Because the clients expressed a lifelong interest in Richard Serra and Andy Goldsworthy, the unfolding sequence with which one encounters these modern artists’ installations inspired our strategy for approaching the residence. Approaching guests follow a meandering stone wall through the woods and meadow of the site, eventually leading to a crisp line of Corten steel piercing the meadow; moving toward that image ultimately reveals the main residence, and conveys the visitor to its threshold.

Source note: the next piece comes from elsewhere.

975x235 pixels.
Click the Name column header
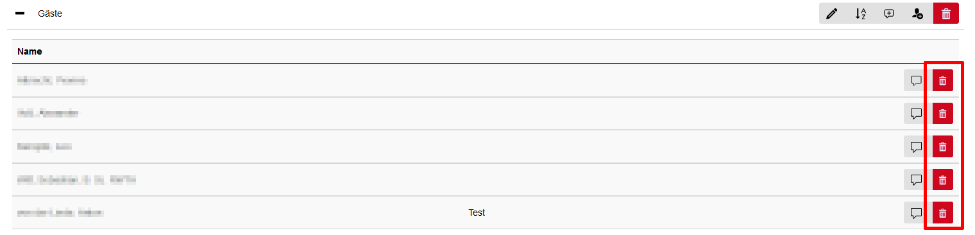click(29, 51)
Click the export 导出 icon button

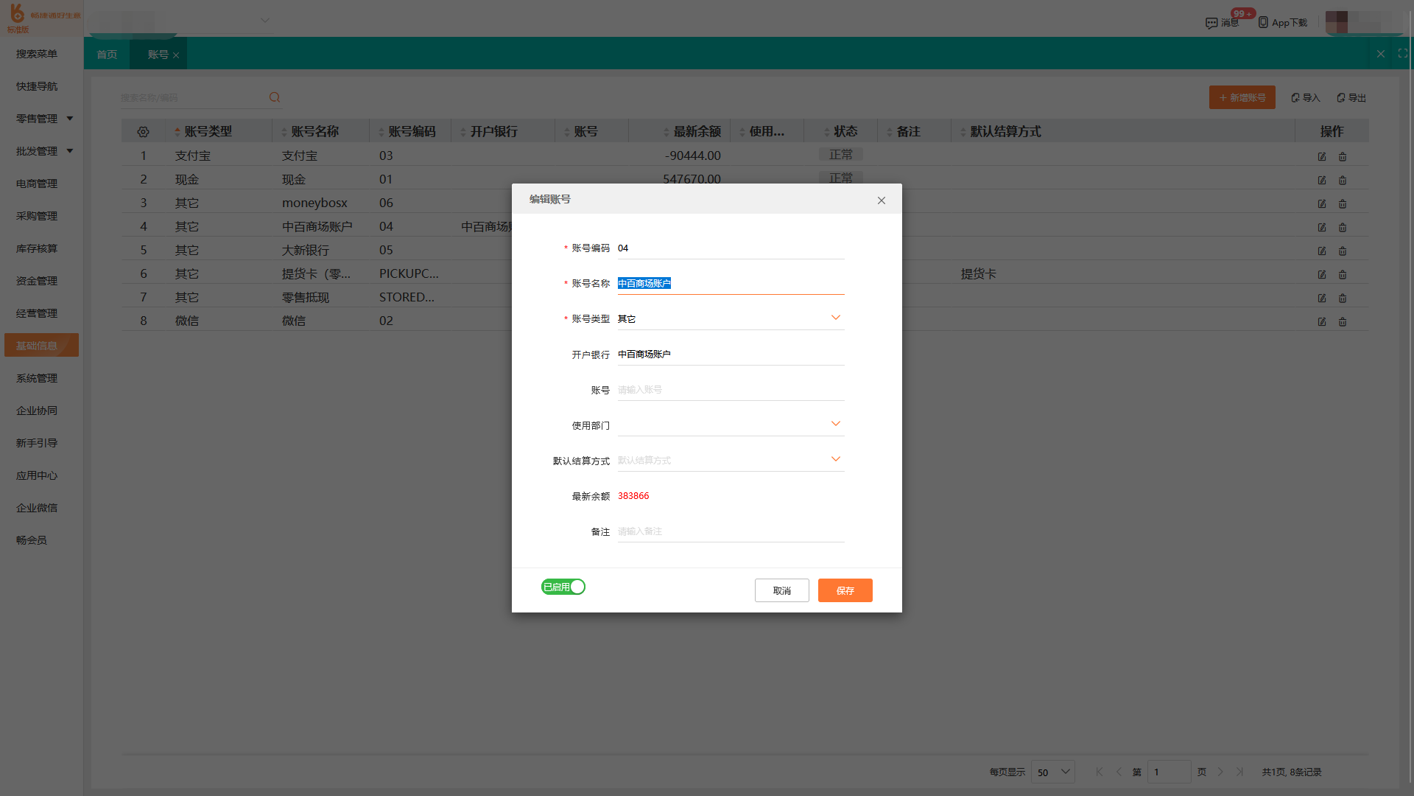1353,97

Opening to a stepped living room that frames an east–west panorama of the Peconic Bay, the residence’s entrance was conceived as a startling experience—as if one has emerged from the forest. The interior further abstracts the bluff-top landscape, with unfinished cedar and reclaimed white oak following the site’s topography and crossing to the terrace via 100-foot-long glass wall. Every design decision supports this blurring of built environment and nature: the green roof promotes biodiversity while its cantilevers provide daylight harvesting in the morning and shade in the afternoon, and articulation of the east elevation creates a prow-like bay window for the master bedroom. The interiors’ abstraction and literalness play off one another, and intimate an overall sustainability strategy that makes this project as sympathetic to the environment, performance-wise, as it is visually.